A Iniciativa Liberal veio hoje, em comunicado, fazer a apologia transparência, principalmente nos partidos políticos. “A vida destes, em todos os campos, deve ser clara e entendível”, defende Nuno Morna, comentando uma reportagem da SIC, “na qual fica demonstrado que o CDS Madeira recebeu um empréstimo de uma personagem escusa e com passado duvidoso. O empréstimo, no seu total, foi de 29,880 euros”.

“O que temos dificuldade em perceber é porque é que essa verba foi distribuída por vários militantes, em fatias nunca superiores a 5000 euros, e não caiu a mesma nas contas do partido que atravessava um momento financeiramente difícil?”, questiona-se a IL.

“Quer o CDS convencer quem segue esta história que um grupo de militantes se disponibilizou para ajudar, pedindo emprestado dinheiro que depois iriam emprestar ao partido? Se o dinheiro se destinava a pagar contas do partido, e visto estar em contas de militantes, como se processariam esses pagamentos? Cada um pagava com o dinheiro que tinha na sua conta as despesas pendentes? É isto legal?”, interroga-se Nuno Morna, em nome da comissão coordenadora do partido dos liberais.
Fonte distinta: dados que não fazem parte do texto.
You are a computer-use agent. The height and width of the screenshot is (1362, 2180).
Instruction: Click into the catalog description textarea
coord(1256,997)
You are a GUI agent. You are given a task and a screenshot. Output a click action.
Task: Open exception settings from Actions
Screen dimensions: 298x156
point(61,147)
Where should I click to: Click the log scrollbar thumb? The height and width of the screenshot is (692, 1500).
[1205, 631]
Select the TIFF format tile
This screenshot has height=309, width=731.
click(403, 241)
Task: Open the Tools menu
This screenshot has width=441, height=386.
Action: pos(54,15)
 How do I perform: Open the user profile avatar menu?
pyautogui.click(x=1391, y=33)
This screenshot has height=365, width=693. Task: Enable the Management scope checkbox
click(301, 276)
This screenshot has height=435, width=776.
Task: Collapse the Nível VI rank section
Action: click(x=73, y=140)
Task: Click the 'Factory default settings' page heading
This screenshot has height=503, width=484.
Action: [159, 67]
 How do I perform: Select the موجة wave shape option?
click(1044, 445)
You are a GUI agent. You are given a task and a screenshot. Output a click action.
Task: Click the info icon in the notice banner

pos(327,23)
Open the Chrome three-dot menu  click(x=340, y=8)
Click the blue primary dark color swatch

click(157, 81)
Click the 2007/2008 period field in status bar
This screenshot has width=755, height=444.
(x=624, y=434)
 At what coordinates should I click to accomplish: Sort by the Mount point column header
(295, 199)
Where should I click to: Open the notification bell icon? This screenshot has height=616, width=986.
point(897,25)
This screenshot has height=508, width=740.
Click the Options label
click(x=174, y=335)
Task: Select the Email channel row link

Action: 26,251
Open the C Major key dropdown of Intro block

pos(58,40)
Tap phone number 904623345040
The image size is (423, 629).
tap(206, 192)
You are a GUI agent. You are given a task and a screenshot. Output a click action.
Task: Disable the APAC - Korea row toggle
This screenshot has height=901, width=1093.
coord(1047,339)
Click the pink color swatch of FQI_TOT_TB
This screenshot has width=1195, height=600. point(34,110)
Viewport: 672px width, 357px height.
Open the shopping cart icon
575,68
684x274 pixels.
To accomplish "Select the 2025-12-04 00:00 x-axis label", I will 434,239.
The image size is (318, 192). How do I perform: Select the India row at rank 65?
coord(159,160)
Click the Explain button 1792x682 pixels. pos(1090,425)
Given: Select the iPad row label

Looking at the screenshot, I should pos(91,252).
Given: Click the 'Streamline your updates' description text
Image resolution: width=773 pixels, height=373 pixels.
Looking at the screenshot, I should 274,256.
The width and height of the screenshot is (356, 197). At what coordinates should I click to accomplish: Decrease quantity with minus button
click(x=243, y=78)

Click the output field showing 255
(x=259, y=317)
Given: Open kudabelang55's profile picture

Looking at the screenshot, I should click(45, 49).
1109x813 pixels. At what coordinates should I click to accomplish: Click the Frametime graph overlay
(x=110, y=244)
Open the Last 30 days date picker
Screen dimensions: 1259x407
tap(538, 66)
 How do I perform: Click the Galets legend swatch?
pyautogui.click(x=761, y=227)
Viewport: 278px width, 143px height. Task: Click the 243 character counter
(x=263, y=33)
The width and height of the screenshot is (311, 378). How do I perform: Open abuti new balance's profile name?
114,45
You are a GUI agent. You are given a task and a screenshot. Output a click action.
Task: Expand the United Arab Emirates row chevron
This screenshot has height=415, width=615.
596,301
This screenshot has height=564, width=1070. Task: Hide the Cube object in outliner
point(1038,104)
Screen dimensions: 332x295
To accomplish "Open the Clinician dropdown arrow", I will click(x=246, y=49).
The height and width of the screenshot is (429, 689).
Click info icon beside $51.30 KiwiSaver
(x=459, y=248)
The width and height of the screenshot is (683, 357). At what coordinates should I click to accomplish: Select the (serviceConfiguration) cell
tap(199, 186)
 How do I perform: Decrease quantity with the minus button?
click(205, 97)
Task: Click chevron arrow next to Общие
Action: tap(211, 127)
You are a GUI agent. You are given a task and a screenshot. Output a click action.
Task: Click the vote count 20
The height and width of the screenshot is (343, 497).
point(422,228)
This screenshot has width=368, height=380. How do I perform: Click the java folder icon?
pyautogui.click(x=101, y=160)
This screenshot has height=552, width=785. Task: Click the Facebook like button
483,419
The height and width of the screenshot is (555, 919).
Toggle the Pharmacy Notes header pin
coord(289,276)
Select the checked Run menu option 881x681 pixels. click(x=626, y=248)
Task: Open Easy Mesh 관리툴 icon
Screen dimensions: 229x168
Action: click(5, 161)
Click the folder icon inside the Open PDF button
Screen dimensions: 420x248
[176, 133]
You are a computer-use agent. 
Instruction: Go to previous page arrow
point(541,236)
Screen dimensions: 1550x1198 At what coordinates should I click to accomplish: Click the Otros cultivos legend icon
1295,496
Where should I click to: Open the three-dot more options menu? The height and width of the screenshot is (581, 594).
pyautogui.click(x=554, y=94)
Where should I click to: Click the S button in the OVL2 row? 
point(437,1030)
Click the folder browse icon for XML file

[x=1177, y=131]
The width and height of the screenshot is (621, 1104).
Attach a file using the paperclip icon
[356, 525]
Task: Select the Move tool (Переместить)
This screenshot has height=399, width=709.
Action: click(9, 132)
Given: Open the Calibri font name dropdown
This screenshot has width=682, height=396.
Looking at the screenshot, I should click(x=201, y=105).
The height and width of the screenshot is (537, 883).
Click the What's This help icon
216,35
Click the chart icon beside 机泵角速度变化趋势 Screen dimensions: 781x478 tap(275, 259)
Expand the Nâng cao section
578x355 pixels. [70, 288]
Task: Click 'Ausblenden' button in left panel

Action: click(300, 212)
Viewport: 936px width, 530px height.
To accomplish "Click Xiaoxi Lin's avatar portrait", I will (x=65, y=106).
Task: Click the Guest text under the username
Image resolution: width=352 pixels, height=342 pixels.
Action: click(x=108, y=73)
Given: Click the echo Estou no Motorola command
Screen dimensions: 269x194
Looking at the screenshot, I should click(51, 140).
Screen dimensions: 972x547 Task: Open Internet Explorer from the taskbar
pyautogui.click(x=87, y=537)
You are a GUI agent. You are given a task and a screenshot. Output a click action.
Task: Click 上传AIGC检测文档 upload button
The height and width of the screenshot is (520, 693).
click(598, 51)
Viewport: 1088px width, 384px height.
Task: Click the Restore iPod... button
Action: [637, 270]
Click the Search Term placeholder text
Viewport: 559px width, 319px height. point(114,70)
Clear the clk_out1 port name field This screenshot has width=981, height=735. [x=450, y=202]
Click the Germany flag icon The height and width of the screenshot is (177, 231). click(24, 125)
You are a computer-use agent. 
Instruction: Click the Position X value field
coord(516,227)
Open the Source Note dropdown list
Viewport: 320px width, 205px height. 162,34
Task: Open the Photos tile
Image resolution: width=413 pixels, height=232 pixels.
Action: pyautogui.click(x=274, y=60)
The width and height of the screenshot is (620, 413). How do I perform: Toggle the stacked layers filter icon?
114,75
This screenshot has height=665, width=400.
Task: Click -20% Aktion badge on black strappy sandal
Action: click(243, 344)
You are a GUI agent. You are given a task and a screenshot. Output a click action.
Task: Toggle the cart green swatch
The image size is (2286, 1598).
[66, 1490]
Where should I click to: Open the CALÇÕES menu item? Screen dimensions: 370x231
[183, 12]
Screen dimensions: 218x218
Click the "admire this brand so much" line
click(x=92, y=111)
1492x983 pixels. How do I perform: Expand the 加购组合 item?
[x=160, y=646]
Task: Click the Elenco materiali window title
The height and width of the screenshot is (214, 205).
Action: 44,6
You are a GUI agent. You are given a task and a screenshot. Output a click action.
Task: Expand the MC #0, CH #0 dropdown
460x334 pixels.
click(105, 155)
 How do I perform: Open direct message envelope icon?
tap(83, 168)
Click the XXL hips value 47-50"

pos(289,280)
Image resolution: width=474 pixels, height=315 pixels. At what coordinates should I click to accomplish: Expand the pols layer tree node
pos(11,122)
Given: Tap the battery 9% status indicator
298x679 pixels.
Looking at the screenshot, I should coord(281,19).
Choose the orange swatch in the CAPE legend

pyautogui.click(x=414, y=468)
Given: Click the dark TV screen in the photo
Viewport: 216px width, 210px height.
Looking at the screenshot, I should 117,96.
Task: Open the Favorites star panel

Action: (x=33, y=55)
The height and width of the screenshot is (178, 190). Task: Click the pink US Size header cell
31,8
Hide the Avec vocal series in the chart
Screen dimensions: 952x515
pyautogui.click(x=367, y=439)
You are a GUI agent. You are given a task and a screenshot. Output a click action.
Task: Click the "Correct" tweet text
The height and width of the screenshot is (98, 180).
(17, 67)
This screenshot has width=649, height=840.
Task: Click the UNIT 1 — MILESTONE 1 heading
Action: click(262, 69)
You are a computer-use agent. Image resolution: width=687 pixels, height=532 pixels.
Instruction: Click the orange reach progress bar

“Se, como explica o comunicado do CDS Madeira, o empréstimo de César do Paço, não foi usado porque, entretanto, conseguiram um empréstimo bancário, porque não foi devolvido de imediato ou no momento em que o advogado deste contactou o líder regional do partido? Porque é que só foi devolvido 18 meses depois e após o contacto da SIC com o Secretário Regional da Economia? O argumento de que perderam o contacto com o mutuante não pega. No mínimo porque todas as transferências bancárias têm conta de origem. E o dinheiro onde ficou este tempo todo? Nas contas das pessoas de confiança de Rui Barreto a ganhar juros?”, prossegue Morna. “Como foi feita a devolução do dinheiro? A partir das contas dos militantes? De uma só vez de uma conta do partido?”

“Pela verdade e pela transparência, seria bom que estas perguntas fossem respondidas”, conclui.